● Directions:
Could you retype all of the entries below word for word?

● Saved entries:
###

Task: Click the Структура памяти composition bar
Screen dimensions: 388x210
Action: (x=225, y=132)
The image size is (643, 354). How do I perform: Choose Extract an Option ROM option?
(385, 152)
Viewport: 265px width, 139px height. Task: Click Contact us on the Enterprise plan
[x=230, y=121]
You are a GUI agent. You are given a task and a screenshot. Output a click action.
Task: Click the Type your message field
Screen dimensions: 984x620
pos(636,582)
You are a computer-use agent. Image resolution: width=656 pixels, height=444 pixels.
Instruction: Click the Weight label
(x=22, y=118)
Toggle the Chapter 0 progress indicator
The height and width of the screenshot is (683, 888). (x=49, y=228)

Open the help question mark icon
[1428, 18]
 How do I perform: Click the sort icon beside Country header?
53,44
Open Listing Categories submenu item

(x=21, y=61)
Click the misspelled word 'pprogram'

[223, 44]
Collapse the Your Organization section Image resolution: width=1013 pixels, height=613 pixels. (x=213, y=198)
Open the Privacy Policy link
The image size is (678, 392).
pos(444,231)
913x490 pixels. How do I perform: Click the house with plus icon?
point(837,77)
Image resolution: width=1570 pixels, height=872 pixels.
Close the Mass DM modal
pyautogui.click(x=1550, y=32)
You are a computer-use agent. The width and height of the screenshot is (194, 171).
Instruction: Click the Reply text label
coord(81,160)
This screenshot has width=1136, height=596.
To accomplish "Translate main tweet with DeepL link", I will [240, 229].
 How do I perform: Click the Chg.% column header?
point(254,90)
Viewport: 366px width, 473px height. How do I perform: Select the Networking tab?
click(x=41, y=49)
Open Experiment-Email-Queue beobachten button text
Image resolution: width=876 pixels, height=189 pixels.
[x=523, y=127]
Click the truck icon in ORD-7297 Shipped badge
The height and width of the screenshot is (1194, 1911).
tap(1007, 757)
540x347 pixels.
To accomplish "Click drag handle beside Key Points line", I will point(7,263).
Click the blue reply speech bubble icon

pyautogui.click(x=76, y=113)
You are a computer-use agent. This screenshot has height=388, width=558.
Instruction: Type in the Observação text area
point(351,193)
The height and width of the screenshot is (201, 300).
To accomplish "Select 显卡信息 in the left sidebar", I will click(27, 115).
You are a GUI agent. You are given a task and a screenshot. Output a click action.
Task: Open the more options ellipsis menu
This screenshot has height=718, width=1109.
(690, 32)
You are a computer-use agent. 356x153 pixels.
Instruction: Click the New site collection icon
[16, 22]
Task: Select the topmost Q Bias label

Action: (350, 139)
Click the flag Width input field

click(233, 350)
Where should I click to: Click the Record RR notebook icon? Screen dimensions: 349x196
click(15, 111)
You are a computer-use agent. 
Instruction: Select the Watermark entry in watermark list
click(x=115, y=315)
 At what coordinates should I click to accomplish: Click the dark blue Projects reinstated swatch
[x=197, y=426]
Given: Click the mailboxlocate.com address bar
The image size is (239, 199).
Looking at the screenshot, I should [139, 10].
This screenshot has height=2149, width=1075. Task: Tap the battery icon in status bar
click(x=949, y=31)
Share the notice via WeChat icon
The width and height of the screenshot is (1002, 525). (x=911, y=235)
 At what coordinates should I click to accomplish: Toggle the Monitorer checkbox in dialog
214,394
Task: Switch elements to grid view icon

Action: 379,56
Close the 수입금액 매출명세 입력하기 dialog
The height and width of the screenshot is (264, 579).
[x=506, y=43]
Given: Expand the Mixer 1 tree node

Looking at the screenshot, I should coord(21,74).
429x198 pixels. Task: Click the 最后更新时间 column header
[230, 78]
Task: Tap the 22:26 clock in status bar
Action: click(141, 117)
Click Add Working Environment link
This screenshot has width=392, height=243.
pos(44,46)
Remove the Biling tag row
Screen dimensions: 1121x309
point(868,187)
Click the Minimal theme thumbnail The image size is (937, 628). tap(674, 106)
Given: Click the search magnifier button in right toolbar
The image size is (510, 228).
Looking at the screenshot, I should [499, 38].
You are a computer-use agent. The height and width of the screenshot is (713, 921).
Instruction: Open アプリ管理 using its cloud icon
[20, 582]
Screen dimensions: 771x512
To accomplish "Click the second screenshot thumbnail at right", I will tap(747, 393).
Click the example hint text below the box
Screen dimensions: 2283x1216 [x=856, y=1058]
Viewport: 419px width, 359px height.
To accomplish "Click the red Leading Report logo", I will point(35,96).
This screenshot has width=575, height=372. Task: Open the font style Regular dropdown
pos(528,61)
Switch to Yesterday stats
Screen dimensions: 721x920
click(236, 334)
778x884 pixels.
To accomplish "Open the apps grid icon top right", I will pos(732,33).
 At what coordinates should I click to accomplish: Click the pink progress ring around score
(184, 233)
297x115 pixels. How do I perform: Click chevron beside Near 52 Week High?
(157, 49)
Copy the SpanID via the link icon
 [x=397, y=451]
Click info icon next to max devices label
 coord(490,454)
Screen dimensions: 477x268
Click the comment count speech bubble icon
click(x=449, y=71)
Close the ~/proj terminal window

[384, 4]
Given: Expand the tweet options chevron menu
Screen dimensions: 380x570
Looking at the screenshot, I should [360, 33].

###

● Solution to the exercise:
Task: Click the Структура памяти composition bar
Screen dimensions: 388x210
Action: (x=225, y=132)
The image size is (643, 354). How do I perform: Choose Extract an Option ROM option?
(385, 152)
Viewport: 265px width, 139px height. Task: Click Contact us on the Enterprise plan
[x=230, y=121]
You are a GUI agent. You are given a task and a screenshot. Output a click action.
Task: Click the Type your message field
Screen dimensions: 984x620
pos(636,582)
You are a computer-use agent. Image resolution: width=656 pixels, height=444 pixels.
Instruction: Click the Weight label
(x=22, y=118)
Toggle the Chapter 0 progress indicator
The height and width of the screenshot is (683, 888). (x=49, y=228)

Open the help question mark icon
[1428, 18]
 How do I perform: Click the sort icon beside Country header?
53,44
Open Listing Categories submenu item

(x=21, y=61)
Click the misspelled word 'pprogram'

[223, 44]
Collapse the Your Organization section Image resolution: width=1013 pixels, height=613 pixels. (x=213, y=198)
Open the Privacy Policy link
The image size is (678, 392).
pos(444,231)
913x490 pixels. How do I perform: Click the house with plus icon?
point(837,77)
Image resolution: width=1570 pixels, height=872 pixels.
Close the Mass DM modal
pyautogui.click(x=1550, y=32)
You are a computer-use agent. The width and height of the screenshot is (194, 171).
Instruction: Click the Reply text label
coord(81,160)
This screenshot has width=1136, height=596.
To accomplish "Translate main tweet with DeepL link", I will [240, 229].
 How do I perform: Click the Chg.% column header?
point(254,90)
Viewport: 366px width, 473px height. How do I perform: Select the Networking tab?
click(x=41, y=49)
Open Experiment-Email-Queue beobachten button text
Image resolution: width=876 pixels, height=189 pixels.
[x=523, y=127]
Click the truck icon in ORD-7297 Shipped badge
The height and width of the screenshot is (1194, 1911).
tap(1007, 757)
540x347 pixels.
To accomplish "Click drag handle beside Key Points line", I will point(7,263).
Click the blue reply speech bubble icon

pyautogui.click(x=76, y=113)
You are a computer-use agent. This screenshot has height=388, width=558.
Instruction: Type in the Observação text area
point(351,193)
The height and width of the screenshot is (201, 300).
To accomplish "Select 显卡信息 in the left sidebar", I will click(27, 115).
You are a GUI agent. You are given a task and a screenshot. Output a click action.
Task: Open the more options ellipsis menu
This screenshot has height=718, width=1109.
(690, 32)
You are a computer-use agent. 356x153 pixels.
Instruction: Click the New site collection icon
[16, 22]
Task: Select the topmost Q Bias label

Action: (350, 139)
Click the flag Width input field

click(233, 350)
Where should I click to: Click the Record RR notebook icon? Screen dimensions: 349x196
click(15, 111)
You are a computer-use agent. 
Instruction: Select the Watermark entry in watermark list
click(x=115, y=315)
 At what coordinates should I click to accomplish: Click the dark blue Projects reinstated swatch
[x=197, y=426]
Given: Click the mailboxlocate.com address bar
The image size is (239, 199).
Looking at the screenshot, I should [139, 10].
This screenshot has height=2149, width=1075. Task: Tap the battery icon in status bar
click(x=949, y=31)
Share the notice via WeChat icon
The width and height of the screenshot is (1002, 525). (x=911, y=235)
 At what coordinates should I click to accomplish: Toggle the Monitorer checkbox in dialog
214,394
Task: Switch elements to grid view icon

Action: 379,56
Close the 수입금액 매출명세 입력하기 dialog
The height and width of the screenshot is (264, 579).
[x=506, y=43]
Given: Expand the Mixer 1 tree node

Looking at the screenshot, I should coord(21,74).
429x198 pixels. Task: Click the 最后更新时间 column header
[230, 78]
Task: Tap the 22:26 clock in status bar
Action: click(141, 117)
Click Add Working Environment link
This screenshot has width=392, height=243.
pos(44,46)
Remove the Biling tag row
Screen dimensions: 1121x309
point(868,187)
Click the Minimal theme thumbnail The image size is (937, 628). tap(674, 106)
Given: Click the search magnifier button in right toolbar
The image size is (510, 228).
Looking at the screenshot, I should [499, 38].
You are a computer-use agent. The height and width of the screenshot is (713, 921).
Instruction: Open アプリ管理 using its cloud icon
[20, 582]
Screen dimensions: 771x512
To accomplish "Click the second screenshot thumbnail at right", I will tap(747, 393).
Click the example hint text below the box
Screen dimensions: 2283x1216 [x=856, y=1058]
Viewport: 419px width, 359px height.
To accomplish "Click the red Leading Report logo", I will point(35,96).
This screenshot has width=575, height=372. Task: Open the font style Regular dropdown
pos(528,61)
Switch to Yesterday stats
Screen dimensions: 721x920
click(236, 334)
778x884 pixels.
To accomplish "Open the apps grid icon top right", I will pos(732,33).
 At what coordinates should I click to accomplish: Click the pink progress ring around score
(184, 233)
297x115 pixels. How do I perform: Click chevron beside Near 52 Week High?
(157, 49)
Copy the SpanID via the link icon
 [x=397, y=451]
Click info icon next to max devices label
 coord(490,454)
Screen dimensions: 477x268
Click the comment count speech bubble icon
click(x=449, y=71)
Close the ~/proj terminal window

[384, 4]
Given: Expand the tweet options chevron menu
Screen dimensions: 380x570
Looking at the screenshot, I should [360, 33].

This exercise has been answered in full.